» What the exercise asks
Check each line of the entries below for the word "radio", and copy the lines that have it.

» Entries provided
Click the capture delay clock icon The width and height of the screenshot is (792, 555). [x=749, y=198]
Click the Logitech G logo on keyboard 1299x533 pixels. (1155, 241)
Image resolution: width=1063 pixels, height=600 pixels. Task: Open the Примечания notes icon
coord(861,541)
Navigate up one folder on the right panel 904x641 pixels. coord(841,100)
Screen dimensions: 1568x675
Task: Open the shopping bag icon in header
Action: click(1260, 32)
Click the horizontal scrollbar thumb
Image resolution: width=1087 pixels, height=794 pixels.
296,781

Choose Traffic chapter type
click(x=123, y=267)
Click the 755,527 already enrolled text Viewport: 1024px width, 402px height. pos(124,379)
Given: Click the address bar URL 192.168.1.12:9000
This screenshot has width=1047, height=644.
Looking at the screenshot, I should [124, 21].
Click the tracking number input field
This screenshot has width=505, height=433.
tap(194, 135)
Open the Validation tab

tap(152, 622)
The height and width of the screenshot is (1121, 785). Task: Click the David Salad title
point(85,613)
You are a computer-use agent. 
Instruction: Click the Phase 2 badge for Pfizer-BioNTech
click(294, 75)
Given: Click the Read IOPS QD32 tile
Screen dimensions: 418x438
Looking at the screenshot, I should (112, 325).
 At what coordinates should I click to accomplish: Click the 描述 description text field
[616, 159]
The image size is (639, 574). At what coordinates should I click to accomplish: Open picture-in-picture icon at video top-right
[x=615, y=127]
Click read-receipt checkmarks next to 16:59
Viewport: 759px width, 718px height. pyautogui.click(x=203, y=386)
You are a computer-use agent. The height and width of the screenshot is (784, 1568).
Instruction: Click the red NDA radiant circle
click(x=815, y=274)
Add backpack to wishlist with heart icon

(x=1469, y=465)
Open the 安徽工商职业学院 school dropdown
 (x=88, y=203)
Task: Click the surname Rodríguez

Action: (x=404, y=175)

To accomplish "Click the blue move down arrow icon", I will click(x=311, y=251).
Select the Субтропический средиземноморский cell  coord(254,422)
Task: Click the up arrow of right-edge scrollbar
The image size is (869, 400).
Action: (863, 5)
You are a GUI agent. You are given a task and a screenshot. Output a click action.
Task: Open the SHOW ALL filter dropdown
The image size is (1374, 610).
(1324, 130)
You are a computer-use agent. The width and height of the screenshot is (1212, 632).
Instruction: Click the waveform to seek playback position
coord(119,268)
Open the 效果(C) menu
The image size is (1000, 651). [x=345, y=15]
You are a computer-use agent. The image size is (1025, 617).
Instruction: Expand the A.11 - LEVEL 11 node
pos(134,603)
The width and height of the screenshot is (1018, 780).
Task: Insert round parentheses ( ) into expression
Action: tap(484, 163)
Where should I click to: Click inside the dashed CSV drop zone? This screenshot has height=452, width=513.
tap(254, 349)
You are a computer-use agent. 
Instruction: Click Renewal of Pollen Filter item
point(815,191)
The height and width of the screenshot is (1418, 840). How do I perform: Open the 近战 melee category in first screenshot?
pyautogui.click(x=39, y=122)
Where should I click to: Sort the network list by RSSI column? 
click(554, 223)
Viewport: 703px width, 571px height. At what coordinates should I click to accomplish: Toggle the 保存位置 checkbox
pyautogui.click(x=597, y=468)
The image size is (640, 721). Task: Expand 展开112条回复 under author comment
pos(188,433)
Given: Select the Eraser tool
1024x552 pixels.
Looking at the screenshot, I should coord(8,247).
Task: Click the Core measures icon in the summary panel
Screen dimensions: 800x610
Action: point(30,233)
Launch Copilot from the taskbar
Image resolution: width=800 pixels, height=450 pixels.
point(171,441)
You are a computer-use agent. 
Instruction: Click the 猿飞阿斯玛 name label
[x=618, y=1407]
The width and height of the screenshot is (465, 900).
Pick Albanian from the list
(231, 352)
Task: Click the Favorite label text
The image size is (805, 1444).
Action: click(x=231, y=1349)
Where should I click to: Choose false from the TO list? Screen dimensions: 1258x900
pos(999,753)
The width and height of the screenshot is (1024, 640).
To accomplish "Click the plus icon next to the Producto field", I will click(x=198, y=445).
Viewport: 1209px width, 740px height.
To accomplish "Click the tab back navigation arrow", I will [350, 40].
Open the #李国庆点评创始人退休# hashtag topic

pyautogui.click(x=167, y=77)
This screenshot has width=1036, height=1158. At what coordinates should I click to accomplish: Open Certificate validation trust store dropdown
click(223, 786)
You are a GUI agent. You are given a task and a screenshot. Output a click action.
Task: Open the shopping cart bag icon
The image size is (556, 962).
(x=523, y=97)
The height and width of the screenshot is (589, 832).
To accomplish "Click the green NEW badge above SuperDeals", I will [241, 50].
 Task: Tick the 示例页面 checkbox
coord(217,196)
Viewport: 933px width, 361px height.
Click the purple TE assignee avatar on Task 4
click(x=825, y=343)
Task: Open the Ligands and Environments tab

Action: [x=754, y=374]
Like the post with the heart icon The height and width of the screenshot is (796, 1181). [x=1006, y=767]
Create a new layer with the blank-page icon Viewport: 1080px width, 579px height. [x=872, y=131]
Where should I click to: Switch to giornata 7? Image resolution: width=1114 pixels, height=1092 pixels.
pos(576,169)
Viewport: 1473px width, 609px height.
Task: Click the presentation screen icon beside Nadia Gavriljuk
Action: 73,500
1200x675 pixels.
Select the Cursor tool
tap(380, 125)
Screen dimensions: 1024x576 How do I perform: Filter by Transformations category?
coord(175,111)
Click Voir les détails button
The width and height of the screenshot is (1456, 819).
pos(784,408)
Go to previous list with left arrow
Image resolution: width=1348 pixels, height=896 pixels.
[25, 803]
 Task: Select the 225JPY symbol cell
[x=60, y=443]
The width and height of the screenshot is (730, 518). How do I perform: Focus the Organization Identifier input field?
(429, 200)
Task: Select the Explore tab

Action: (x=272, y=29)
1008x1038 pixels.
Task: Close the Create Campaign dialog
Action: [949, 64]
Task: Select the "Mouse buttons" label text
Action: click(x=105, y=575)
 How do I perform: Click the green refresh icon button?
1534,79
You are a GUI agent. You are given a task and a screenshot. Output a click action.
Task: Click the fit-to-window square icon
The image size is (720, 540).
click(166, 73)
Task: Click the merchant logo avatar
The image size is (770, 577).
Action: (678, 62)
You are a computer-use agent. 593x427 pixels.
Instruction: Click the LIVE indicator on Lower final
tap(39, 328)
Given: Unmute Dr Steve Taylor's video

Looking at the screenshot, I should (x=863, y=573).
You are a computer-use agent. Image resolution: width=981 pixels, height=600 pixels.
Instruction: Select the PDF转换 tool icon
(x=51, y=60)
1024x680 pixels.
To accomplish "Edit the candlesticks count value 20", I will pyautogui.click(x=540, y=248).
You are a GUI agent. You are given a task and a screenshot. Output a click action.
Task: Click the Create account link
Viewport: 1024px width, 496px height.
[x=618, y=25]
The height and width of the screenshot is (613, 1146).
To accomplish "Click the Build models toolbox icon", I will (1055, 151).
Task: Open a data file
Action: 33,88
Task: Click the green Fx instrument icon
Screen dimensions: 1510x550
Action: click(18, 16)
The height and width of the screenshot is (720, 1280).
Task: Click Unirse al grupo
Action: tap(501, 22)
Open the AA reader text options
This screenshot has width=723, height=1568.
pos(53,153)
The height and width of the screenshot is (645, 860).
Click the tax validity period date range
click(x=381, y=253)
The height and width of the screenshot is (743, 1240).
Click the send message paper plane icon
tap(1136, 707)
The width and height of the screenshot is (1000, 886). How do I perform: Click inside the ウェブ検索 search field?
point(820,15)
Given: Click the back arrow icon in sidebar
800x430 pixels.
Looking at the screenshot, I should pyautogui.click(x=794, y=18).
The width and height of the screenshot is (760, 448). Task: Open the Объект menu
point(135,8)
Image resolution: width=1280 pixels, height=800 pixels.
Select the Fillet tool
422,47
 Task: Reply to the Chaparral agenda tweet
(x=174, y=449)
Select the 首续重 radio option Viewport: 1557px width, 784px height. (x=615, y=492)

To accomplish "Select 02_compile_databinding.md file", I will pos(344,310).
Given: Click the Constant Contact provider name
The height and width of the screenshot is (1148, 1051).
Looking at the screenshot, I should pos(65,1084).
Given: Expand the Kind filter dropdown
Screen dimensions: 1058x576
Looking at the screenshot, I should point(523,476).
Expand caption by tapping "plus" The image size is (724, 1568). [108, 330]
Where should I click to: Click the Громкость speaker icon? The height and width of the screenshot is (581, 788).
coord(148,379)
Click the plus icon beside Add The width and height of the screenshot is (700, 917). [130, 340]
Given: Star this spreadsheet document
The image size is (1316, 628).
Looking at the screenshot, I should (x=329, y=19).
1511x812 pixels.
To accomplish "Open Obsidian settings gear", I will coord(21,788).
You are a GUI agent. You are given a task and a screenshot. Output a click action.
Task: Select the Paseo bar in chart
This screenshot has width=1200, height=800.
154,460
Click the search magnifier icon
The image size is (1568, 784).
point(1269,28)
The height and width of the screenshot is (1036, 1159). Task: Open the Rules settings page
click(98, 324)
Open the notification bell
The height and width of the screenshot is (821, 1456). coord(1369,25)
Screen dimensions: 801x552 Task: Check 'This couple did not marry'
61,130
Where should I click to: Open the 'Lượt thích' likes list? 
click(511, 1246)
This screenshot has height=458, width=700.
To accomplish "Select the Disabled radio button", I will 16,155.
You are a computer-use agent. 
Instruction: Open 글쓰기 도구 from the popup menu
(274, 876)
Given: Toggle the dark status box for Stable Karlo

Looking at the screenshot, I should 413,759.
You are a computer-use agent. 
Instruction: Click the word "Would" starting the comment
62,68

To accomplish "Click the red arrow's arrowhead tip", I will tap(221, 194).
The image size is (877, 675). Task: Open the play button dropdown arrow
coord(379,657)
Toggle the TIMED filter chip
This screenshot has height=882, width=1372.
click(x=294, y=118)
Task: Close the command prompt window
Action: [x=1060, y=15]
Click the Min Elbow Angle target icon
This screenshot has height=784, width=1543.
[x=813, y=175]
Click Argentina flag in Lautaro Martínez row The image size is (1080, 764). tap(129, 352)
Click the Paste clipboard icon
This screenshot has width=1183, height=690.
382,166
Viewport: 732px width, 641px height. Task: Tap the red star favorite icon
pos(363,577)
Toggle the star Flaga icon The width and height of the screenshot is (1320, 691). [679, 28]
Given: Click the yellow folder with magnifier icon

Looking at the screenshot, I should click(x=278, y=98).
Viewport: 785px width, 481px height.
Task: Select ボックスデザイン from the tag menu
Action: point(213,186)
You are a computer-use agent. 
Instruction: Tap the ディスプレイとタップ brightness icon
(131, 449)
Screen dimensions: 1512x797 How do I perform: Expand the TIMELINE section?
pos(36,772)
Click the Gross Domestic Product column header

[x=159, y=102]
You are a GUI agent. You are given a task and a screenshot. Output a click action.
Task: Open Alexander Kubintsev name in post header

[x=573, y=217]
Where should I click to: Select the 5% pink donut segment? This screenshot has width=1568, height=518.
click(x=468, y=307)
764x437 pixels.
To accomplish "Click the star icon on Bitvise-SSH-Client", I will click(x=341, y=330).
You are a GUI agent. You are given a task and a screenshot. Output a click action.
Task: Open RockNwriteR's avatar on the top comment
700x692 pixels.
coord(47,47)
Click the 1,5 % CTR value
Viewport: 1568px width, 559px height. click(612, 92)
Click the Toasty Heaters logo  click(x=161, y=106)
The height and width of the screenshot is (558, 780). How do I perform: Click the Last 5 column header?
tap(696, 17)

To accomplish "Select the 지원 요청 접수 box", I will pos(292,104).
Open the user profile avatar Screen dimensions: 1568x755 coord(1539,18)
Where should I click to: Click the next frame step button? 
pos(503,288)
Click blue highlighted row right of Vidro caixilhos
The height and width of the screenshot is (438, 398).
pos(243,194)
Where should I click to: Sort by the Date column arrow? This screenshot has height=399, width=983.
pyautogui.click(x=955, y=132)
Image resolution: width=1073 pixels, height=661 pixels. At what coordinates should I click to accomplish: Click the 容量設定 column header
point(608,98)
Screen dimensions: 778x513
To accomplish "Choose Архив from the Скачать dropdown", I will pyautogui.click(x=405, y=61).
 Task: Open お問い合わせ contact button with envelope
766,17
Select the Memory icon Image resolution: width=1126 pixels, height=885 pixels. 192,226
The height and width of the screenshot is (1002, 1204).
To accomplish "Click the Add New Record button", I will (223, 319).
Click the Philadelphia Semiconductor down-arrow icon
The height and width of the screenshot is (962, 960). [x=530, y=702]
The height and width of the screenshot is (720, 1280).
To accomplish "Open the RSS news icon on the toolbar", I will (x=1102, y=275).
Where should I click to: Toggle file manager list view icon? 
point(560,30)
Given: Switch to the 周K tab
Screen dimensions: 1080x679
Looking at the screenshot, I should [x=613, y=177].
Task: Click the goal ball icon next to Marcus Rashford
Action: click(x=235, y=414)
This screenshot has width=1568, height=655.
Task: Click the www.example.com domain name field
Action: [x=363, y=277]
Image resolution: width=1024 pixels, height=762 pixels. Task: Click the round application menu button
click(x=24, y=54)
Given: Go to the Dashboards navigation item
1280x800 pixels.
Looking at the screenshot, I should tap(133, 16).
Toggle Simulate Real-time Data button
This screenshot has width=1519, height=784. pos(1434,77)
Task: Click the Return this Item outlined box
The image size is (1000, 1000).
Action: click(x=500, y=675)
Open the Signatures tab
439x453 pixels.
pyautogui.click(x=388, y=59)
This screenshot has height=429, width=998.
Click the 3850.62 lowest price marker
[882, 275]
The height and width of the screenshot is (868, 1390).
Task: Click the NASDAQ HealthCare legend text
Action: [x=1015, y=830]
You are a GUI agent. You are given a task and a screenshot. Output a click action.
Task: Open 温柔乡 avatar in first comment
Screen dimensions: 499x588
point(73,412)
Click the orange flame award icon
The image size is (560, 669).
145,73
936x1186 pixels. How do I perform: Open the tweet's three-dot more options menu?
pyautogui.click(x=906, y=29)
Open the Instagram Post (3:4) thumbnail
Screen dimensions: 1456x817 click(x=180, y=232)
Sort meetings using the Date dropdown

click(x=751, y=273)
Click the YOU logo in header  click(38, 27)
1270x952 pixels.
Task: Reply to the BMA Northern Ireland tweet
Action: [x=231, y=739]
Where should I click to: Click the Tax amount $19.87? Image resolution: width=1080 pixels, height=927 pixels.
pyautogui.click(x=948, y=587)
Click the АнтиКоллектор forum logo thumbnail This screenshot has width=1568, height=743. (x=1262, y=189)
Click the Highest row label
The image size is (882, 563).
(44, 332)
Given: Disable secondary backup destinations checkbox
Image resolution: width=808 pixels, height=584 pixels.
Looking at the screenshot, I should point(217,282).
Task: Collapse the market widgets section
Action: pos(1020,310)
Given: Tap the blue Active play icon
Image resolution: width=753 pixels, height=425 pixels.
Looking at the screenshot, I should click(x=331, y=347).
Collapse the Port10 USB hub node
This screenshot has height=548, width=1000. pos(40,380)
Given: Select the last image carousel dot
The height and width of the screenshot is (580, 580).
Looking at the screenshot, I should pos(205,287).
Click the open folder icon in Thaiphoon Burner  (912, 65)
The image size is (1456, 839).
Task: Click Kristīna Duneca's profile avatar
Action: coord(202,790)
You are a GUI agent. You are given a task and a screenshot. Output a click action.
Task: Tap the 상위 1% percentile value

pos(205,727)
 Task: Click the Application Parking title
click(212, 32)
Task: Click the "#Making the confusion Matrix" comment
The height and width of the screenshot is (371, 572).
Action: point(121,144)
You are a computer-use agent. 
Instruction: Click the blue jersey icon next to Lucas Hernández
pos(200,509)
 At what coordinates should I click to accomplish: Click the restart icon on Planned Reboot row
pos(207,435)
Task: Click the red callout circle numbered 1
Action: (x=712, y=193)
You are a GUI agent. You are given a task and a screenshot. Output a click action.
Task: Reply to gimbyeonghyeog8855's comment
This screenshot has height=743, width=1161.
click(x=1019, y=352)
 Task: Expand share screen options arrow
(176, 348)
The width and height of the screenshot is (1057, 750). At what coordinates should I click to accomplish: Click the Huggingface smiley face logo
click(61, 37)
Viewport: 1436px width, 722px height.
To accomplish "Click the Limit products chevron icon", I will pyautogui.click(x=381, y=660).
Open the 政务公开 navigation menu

» Exercise result
Select the 首续重 radio option Viewport: 1557px width, 784px height. (x=615, y=492)
To accomplish "Select the Disabled radio button", I will 16,155.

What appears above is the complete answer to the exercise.